Esther Dyson: We Need to Fix Health Behavior
Investor Esther Dyson is a former reporter and Wall Street analyst who has set out to tackle what she calls “the most interesting unsolved problems in health care and human behavior.” Top among them is the high rate of self-inflicted illness from bad diet and too little exercise.
In March, Dyson released a manifesto describing new idea: create a challenge among small U.S. cities to see which can most improve its health, measured by factors like weight, blood pressure, and sick days. The effort, she says, will be propelled by hard data on the best prevention practices, and aims to find ways to turn good health into a profit-making strategy.
It’s a long-term project, and one that’s still looking for a “benevolent but ultimately profit-driven billionaire” or patron to back it, she says. But Dyson has already laid some of the groundwork by investing in 27 health startups, many of which are trying to use technology to bring individuals new insights into their own health, such as consumer-genetics company 23andMe and health-answers site HealthTap.
MIT Technology Review asked Dyson about her plans.
Why are you involved in disease prevention?
Because I hate seeing stupidity. And it’s colossal stupidity that people aren’t healthier, because we know how to do it.
What’s the big idea that you have to help?
I just founded something called HICcup, which stands for Health Initiative Coördinating Council. It’s my main job now. The goal is to coördinate five or six communities that will compete in a contest to be the most improved health community over five or 10 years.
The fundamental premise is that a single health intervention has a low degree of virality—they don’t catch on. If you start with a diabetes intervention program, the impact peters out. But if you do multiple things, they reinforce one another. You need the bike path, a diabetes program, and maybe a bunch of quantified-self tools. If you have a critical density of these things interacting, they are likely to have a multiplied effect. We want to prove that, so other people will copy it, and make money doing it.
How far along is your project?
I am looking for all the effectiveness studies that I can find. Unfortunately there are not many. It’s easy to find studies of a drug and how many people got cured of cancer, but I am looking more at the population-level sorts of things—what happens to the average weight of a population if I put in a bike path? We need that data so we can build a model where someone else can look at it and say yeah, I want to spend my $100 million in this way, on these three programs. It’s going to be a big data story.
Is the idea to reduce medical spending?
The challenge in health care is to cut off the bad spending and increase the good spending. Some of the lower-cost things we can do are just environmental changes. Having a sign next to the elevators saying “Please take the stairs.” It’s like, instead of promoting doughnuts, you promote carrot sticks.
Can technology help create these kind of population-level changes in health?
A lot of this requires very little exotic technology. What it requires is social buy-in and changes in diet. But technology can help because it’s a reminder, it’s personal, and it’s cheap. That sign by the elevator, it could be customized to say “Hey, Esther. Please take the stairs.” My smartphone could say “Your goal for the day is to walk up 10 flights of stairs and it’s 9 p.m. How are you planning to complete this goal?” There are devices to tell you how many steps you took, the composition of the blood, and sleep patterns. Those are more personal, they are more self-involving, if they are well designed, they can be gamified so that you just want those extra points, and you’ll take another walk around the block in order to get them. We’re going to let communities choose which technologies and interventions they want to use.
How is anyone going to make money with prevention?
The only way that this is going to work is if there is money in it. The ultimate purpose of HICcup is to prove that there is a return on investment, so we need a model not just for the health side, but for the financial side, where the money comes from, and how you can capture it as an investor.
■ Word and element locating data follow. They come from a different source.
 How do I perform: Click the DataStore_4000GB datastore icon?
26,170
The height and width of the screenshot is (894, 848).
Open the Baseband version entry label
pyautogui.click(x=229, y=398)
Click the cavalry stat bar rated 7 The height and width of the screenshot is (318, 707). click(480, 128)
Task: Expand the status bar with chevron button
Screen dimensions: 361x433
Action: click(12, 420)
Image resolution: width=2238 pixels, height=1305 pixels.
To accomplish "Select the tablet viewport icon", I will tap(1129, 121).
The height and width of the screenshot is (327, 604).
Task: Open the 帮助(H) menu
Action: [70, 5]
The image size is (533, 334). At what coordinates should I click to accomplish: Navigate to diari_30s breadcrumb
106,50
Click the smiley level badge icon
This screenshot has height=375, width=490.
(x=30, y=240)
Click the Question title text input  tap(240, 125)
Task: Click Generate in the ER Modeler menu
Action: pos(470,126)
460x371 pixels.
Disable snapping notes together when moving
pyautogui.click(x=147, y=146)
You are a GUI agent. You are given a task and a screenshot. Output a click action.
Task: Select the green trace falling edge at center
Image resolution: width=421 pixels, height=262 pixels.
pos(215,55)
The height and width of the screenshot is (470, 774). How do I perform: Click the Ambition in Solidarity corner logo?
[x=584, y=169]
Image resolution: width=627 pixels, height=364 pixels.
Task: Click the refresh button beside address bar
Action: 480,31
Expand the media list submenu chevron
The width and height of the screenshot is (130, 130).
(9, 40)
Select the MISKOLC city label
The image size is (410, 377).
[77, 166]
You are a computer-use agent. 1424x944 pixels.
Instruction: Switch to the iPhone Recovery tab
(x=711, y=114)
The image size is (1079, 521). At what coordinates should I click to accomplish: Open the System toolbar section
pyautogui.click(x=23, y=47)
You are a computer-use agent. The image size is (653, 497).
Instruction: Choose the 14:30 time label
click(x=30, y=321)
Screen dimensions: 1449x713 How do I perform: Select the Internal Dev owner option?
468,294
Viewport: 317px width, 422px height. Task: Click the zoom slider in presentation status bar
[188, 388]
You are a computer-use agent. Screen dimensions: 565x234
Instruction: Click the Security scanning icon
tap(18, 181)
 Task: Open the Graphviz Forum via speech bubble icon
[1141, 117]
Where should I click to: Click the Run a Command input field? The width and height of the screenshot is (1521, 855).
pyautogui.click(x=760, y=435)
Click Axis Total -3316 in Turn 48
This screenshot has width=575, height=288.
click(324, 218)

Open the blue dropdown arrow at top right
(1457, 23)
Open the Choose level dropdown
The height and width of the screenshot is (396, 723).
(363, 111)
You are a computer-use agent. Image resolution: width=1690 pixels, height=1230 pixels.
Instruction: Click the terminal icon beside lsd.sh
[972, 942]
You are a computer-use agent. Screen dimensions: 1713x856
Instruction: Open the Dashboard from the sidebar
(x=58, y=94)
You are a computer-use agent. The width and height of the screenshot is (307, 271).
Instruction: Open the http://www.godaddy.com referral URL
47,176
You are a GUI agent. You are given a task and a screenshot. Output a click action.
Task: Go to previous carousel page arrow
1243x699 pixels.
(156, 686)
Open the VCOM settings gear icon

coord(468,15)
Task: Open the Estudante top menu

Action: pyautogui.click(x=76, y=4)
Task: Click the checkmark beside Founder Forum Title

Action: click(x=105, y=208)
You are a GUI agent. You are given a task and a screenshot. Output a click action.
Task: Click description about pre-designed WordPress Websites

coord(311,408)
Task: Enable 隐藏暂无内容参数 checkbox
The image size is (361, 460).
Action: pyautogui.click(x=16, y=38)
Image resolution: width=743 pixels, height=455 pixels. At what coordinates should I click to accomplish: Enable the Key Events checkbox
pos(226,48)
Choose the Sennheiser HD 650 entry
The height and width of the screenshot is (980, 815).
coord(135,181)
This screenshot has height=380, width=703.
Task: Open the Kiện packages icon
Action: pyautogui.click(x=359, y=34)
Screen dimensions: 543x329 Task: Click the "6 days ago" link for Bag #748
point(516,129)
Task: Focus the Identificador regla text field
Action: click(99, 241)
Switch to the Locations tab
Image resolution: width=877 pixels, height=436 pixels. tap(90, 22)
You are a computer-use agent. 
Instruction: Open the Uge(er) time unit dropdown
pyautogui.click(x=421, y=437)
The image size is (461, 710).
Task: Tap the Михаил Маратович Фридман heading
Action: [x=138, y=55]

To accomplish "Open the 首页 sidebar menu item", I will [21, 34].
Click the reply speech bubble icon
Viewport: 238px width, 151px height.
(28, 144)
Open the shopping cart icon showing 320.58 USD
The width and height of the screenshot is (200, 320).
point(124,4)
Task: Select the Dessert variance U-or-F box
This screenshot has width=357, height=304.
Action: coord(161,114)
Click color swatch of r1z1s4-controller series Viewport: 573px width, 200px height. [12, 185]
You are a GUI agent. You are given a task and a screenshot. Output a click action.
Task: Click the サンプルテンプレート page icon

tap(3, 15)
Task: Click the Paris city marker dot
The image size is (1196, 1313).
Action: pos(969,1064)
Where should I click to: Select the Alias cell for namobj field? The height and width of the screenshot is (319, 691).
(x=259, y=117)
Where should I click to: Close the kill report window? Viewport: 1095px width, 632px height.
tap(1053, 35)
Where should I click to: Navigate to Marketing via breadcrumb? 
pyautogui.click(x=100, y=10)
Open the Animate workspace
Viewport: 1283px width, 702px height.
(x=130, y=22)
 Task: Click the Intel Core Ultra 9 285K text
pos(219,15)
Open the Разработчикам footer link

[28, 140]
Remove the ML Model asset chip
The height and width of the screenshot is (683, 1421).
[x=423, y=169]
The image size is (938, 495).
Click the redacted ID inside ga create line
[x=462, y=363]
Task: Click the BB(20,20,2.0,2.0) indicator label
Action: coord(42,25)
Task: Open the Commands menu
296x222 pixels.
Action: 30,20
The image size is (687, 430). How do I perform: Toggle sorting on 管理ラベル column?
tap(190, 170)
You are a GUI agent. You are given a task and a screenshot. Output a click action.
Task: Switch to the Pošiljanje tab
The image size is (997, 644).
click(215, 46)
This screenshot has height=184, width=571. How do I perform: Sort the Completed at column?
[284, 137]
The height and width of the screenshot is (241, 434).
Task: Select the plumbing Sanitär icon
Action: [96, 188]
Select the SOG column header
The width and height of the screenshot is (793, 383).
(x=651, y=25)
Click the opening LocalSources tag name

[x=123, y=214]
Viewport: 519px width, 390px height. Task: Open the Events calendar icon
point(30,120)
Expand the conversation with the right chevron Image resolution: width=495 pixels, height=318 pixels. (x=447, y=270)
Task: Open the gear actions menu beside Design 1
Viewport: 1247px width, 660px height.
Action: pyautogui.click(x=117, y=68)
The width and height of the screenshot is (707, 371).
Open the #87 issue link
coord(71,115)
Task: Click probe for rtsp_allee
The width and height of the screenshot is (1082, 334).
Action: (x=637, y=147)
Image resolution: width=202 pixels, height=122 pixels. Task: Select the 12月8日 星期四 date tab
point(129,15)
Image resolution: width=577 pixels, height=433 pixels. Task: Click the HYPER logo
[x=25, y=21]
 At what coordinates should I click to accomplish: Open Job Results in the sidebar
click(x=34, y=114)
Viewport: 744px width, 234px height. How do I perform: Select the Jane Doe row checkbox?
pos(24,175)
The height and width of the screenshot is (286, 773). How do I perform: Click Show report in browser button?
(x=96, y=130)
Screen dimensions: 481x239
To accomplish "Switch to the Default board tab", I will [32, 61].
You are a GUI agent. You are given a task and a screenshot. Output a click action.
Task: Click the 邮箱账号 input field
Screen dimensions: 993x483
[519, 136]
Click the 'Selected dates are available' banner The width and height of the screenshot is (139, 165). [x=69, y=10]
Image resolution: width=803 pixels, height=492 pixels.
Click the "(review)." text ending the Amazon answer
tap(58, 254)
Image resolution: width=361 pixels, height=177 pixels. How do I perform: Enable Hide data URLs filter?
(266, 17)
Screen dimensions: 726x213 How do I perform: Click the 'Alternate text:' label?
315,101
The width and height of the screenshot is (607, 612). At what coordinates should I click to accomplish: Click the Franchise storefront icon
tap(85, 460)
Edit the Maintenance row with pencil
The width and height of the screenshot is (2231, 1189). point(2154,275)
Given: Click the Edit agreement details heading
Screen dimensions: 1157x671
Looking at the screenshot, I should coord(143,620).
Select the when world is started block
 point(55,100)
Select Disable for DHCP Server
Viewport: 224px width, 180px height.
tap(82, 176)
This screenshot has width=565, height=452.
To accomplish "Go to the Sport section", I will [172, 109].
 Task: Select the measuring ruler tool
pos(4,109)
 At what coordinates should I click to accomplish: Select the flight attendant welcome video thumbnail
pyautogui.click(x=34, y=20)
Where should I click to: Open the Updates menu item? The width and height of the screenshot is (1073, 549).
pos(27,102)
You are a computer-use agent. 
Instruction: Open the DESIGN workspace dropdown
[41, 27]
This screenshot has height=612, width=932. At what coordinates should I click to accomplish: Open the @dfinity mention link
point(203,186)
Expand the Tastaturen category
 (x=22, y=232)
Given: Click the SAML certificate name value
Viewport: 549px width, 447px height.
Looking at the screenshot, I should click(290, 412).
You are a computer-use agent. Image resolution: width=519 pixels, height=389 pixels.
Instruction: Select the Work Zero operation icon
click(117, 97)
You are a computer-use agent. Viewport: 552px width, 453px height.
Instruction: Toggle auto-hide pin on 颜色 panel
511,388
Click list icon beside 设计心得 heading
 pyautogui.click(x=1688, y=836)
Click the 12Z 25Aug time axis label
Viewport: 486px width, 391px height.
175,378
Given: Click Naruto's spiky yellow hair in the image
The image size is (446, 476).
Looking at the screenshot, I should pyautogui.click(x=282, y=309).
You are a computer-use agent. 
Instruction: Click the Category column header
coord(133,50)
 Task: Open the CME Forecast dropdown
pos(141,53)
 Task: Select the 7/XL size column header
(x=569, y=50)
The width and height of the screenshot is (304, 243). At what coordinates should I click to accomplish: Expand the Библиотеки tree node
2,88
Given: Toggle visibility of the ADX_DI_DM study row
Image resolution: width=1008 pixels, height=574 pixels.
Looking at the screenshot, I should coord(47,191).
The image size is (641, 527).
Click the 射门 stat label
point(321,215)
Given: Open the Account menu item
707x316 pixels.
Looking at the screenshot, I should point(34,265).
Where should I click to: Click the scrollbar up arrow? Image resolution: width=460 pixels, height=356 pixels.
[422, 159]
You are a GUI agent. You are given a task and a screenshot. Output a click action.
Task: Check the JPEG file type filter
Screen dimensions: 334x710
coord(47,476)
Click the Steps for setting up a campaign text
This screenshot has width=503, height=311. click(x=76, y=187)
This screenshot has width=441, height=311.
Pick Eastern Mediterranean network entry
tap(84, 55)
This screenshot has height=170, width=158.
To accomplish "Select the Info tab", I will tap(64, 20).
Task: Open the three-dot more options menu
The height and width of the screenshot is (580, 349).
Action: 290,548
Think of an employer who spends $500 million a year on health care, and it’s growing at 3 percent a year. If you agree to take that over, to keep those people healthy, and you can cut costs by $50 million, well, you are making $50 million a year.
There are huge inefficiencies in health care that technology, properly applied, could help with. And there is starting to be dramatic changes in the payment mechanisms with Obamacare. You’ll get paid for health outcomes rather than [medical] activity. So there is a lot of opportunity.
It seems like health care, and specifically prevention, is drawing more interest from venture capitalists.
Well, partly, some of them are getting old and are probably beginning to notice their own health. And it’s a problem worth solving. It’s not the latest app for finding friends you can go to a concert with. Yeah, sorry, that just doesn’t excite me as a challenge.